▸ **PROBLEM STATEMENT**: Repeat, character for character, everything from the first of the lines below down to the one containing "(814, 1089)", including both.

# DATASET EXTRACT start

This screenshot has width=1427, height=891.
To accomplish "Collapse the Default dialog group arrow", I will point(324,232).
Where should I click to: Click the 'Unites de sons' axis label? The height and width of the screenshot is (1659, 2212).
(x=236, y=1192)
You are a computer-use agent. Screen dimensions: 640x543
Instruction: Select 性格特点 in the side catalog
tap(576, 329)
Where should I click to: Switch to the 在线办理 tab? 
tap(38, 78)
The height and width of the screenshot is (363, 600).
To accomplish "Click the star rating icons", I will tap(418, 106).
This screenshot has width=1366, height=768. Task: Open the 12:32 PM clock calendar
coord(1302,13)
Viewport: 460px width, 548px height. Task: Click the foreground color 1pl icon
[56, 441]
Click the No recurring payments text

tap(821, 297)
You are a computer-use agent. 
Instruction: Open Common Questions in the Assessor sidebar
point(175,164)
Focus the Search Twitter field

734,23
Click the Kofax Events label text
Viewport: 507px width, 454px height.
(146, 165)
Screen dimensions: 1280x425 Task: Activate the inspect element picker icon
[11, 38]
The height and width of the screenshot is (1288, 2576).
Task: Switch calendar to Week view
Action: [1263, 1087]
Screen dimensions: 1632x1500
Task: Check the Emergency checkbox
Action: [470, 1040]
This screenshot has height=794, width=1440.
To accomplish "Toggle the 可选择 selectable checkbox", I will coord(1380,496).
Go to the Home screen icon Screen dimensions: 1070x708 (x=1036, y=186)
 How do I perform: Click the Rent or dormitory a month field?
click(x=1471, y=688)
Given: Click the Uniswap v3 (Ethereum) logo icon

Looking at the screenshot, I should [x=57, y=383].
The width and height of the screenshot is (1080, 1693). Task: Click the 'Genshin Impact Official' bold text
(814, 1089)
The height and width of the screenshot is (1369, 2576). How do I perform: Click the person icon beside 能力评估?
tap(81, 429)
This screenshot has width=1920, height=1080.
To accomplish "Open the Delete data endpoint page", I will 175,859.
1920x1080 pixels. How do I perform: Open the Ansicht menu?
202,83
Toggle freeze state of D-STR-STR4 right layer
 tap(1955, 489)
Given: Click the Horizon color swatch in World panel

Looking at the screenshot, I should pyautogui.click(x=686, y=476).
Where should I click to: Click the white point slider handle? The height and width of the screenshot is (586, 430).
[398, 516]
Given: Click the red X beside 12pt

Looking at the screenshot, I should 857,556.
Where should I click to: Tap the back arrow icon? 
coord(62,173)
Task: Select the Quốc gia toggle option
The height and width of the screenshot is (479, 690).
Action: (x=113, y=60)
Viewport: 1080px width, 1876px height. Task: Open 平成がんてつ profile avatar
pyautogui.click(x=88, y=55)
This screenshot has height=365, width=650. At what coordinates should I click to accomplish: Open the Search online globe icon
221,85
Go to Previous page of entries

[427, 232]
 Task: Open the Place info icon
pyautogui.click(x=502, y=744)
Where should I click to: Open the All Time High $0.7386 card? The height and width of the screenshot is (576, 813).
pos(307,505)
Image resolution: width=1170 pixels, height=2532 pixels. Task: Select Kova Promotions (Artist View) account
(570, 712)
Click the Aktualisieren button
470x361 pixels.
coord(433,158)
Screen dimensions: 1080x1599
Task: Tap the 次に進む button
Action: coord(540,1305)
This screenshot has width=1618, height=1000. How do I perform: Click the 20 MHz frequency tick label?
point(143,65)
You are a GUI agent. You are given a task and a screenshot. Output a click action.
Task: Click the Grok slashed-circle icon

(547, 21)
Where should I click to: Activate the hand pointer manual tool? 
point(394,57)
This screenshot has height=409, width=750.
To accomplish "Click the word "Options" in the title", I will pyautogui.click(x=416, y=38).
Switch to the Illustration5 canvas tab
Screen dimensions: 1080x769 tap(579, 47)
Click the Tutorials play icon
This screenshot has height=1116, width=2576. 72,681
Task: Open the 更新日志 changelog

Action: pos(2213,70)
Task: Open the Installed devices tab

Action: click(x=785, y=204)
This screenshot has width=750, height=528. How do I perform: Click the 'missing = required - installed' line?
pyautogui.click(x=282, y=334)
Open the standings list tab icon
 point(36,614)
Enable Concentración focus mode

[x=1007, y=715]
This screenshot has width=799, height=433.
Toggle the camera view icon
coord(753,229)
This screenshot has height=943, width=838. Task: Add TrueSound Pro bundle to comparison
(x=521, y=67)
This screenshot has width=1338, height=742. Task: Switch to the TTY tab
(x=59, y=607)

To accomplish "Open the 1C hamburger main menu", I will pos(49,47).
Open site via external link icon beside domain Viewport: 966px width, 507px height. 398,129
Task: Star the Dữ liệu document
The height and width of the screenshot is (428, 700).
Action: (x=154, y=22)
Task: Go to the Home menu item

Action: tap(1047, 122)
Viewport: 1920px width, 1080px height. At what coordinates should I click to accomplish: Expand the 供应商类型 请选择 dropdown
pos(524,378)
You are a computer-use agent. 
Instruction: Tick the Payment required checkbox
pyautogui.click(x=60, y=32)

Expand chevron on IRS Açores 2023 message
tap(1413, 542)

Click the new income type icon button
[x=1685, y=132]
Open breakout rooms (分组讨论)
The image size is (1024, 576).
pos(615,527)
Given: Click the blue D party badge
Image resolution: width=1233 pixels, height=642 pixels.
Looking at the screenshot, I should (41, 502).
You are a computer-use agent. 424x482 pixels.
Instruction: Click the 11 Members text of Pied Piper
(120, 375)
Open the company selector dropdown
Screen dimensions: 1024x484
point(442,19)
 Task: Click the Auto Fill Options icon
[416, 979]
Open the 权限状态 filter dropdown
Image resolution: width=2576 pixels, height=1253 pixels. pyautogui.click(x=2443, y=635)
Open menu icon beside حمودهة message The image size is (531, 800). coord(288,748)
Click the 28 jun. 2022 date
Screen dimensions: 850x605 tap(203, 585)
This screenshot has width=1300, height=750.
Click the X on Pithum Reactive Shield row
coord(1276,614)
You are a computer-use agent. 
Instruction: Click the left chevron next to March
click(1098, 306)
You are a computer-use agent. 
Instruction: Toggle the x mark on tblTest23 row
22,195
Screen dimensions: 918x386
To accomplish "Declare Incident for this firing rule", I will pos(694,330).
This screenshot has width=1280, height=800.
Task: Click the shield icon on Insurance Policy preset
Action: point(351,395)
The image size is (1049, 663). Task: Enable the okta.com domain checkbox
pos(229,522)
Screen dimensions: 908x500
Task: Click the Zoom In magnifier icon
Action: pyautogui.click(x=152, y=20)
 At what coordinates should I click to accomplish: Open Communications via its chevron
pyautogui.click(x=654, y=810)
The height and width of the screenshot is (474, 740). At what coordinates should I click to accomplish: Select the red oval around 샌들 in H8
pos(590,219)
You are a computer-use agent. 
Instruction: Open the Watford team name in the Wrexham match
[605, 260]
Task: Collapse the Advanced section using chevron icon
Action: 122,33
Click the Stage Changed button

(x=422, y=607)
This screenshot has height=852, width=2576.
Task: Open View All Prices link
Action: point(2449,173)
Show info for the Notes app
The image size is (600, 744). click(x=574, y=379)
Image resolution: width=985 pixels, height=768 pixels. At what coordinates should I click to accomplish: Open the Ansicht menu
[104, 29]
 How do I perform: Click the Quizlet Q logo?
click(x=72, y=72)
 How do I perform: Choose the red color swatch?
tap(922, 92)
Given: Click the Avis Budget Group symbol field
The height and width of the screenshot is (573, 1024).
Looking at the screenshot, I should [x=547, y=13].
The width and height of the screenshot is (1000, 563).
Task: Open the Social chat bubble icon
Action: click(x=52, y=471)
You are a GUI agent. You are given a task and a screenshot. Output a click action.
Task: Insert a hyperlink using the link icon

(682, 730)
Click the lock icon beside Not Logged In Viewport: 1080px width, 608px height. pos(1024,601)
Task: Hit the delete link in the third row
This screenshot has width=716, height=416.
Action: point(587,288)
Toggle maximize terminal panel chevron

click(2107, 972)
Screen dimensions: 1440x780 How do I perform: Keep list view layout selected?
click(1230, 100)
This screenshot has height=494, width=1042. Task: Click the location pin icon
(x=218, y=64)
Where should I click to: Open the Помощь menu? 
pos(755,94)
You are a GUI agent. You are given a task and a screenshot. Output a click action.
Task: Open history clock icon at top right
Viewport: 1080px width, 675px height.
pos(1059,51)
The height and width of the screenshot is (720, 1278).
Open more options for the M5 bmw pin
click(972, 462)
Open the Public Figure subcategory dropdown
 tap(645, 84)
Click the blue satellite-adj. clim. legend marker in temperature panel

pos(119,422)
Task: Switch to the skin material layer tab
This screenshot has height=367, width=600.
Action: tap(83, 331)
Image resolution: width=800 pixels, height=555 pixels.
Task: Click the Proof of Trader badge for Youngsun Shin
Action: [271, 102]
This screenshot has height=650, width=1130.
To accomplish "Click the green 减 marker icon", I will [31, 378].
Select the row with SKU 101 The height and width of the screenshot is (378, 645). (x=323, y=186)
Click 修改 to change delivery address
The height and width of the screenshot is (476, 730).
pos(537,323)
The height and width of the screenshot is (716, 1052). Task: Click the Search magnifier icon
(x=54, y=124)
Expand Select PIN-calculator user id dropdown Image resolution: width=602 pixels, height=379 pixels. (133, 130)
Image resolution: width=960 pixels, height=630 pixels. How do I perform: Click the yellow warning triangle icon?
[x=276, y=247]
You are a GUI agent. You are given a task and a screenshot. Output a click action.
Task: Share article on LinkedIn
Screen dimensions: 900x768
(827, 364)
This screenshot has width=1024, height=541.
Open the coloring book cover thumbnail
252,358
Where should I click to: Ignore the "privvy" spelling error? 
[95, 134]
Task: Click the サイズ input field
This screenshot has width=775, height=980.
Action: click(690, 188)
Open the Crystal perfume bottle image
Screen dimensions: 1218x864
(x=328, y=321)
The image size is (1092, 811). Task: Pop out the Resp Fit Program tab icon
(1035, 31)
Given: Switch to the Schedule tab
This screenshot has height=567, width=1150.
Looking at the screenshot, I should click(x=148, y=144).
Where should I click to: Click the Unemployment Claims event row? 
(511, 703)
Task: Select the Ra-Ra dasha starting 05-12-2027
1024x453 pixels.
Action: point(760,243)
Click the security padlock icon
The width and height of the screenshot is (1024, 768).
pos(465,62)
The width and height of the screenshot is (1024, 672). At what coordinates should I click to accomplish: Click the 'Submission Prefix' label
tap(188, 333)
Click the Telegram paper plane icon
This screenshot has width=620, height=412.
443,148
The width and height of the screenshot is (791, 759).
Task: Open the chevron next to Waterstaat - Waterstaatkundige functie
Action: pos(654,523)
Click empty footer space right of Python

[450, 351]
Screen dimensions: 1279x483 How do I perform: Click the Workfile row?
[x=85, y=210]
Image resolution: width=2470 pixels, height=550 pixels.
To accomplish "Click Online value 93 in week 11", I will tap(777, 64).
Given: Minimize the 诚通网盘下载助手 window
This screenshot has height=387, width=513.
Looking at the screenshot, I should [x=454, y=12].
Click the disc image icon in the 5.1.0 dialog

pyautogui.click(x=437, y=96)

# DATASET EXTRACT end

▸ **OUTPUT FOR THIS TASK**:
This screenshot has width=1427, height=891.
To accomplish "Collapse the Default dialog group arrow", I will point(324,232).
Where should I click to: Click the 'Unites de sons' axis label? The height and width of the screenshot is (1659, 2212).
(x=236, y=1192)
You are a computer-use agent. Screen dimensions: 640x543
Instruction: Select 性格特点 in the side catalog
tap(576, 329)
Where should I click to: Switch to the 在线办理 tab? 
tap(38, 78)
The height and width of the screenshot is (363, 600).
To accomplish "Click the star rating icons", I will tap(418, 106).
This screenshot has width=1366, height=768. Task: Open the 12:32 PM clock calendar
coord(1302,13)
Viewport: 460px width, 548px height. Task: Click the foreground color 1pl icon
[56, 441]
Click the No recurring payments text

tap(821, 297)
You are a computer-use agent. 
Instruction: Open Common Questions in the Assessor sidebar
point(175,164)
Focus the Search Twitter field

734,23
Click the Kofax Events label text
Viewport: 507px width, 454px height.
(146, 165)
Screen dimensions: 1280x425 Task: Activate the inspect element picker icon
[11, 38]
The height and width of the screenshot is (1288, 2576).
Task: Switch calendar to Week view
Action: [1263, 1087]
Screen dimensions: 1632x1500
Task: Check the Emergency checkbox
Action: [470, 1040]
This screenshot has height=794, width=1440.
To accomplish "Toggle the 可选择 selectable checkbox", I will coord(1380,496).
Go to the Home screen icon Screen dimensions: 1070x708 (x=1036, y=186)
 How do I perform: Click the Rent or dormitory a month field?
click(x=1471, y=688)
Given: Click the Uniswap v3 (Ethereum) logo icon

Looking at the screenshot, I should [x=57, y=383].
The width and height of the screenshot is (1080, 1693). Task: Click the 'Genshin Impact Official' bold text
(814, 1089)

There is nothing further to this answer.